→ **EXERCISE**:
Among the lines below, some may contain the string "computer". Say how many do, and give nothing besides the number.

→ **DATA FOR THIS EXERCISE**:
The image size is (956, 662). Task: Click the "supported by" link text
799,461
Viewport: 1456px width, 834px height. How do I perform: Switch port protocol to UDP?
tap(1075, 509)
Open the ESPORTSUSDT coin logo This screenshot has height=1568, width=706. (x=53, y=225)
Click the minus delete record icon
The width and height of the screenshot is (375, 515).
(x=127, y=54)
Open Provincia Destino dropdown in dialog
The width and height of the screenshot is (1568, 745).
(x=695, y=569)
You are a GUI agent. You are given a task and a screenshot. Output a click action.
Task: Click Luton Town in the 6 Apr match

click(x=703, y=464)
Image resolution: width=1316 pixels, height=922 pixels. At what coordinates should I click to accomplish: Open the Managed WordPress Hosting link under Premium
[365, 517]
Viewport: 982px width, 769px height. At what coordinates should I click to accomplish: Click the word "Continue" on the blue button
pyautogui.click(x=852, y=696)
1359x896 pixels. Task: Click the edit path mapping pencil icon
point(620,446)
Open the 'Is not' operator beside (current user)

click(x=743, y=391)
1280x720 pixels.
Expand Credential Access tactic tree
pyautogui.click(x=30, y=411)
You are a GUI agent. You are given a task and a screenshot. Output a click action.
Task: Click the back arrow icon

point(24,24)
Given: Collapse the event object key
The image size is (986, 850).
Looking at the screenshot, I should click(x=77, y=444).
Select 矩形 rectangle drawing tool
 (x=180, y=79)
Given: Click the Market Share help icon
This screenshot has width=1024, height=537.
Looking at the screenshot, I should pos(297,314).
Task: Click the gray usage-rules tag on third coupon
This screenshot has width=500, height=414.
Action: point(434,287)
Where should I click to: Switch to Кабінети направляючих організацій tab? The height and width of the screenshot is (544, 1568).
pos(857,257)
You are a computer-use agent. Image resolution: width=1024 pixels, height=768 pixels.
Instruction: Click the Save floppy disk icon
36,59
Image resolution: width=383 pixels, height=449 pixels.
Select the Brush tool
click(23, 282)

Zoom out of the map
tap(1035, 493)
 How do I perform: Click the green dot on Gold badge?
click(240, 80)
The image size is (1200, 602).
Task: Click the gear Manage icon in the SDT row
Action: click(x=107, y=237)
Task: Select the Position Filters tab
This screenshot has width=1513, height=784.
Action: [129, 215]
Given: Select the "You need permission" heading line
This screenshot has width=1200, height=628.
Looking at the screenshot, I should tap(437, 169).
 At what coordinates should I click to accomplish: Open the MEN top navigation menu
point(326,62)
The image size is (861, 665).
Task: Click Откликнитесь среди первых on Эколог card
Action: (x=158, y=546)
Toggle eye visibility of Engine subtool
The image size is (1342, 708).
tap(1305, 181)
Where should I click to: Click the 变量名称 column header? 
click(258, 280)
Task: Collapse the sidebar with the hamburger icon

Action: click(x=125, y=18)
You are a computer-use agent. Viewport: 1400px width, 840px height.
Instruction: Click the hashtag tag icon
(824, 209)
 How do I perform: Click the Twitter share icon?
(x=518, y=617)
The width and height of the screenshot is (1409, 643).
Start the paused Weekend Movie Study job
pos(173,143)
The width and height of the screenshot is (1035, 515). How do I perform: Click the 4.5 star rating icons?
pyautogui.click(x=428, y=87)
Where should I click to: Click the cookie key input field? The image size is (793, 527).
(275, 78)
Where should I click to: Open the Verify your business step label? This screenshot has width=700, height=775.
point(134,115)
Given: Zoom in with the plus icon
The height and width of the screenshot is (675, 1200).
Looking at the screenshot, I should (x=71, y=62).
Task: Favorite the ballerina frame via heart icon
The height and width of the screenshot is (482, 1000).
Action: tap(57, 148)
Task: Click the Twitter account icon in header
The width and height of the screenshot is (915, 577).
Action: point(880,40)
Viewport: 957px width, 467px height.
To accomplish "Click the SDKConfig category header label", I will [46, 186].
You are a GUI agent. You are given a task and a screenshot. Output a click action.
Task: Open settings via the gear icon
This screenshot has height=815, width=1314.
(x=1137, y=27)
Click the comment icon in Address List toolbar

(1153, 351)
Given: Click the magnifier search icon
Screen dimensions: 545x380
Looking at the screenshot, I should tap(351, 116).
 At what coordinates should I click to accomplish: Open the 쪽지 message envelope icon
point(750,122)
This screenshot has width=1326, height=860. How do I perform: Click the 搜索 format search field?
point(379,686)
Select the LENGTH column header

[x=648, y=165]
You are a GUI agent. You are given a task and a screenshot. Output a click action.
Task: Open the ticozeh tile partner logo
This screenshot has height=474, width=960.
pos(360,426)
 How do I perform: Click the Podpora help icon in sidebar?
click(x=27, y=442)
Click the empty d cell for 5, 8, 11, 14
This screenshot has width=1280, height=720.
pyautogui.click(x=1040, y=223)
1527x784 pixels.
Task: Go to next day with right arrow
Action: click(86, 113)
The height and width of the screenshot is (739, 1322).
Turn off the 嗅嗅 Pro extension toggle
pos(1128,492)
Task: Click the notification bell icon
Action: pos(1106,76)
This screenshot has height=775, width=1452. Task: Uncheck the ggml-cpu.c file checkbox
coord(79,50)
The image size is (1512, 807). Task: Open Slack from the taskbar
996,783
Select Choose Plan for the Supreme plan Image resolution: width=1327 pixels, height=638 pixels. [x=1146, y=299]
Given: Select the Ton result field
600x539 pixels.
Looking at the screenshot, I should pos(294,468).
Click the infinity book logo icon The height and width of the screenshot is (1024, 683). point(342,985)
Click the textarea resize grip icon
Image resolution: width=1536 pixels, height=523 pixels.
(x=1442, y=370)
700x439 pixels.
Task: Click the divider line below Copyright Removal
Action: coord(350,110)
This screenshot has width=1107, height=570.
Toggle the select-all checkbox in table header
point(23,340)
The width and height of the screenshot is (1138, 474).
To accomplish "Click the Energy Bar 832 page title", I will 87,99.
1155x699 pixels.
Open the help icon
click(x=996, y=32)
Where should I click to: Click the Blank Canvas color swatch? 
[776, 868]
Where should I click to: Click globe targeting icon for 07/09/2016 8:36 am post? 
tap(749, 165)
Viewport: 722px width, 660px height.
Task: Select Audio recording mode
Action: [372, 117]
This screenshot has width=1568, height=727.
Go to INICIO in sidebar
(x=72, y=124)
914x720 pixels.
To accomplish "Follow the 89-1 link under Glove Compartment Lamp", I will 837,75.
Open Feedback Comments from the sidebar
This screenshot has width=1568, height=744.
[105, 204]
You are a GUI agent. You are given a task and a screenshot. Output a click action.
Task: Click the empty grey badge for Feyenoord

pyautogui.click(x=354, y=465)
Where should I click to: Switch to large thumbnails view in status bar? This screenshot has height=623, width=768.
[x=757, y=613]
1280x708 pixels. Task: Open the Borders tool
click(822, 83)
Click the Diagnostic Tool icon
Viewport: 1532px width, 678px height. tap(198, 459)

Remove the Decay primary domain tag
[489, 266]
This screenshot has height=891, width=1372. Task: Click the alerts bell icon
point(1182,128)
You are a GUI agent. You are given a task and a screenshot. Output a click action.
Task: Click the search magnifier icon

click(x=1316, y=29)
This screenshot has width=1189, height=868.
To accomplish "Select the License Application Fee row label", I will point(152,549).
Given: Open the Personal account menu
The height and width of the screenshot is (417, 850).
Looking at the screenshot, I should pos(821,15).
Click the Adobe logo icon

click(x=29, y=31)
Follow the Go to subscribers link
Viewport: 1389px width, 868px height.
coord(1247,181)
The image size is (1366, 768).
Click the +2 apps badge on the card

→ **OUTPUT FOR THIS EXERCISE**:
2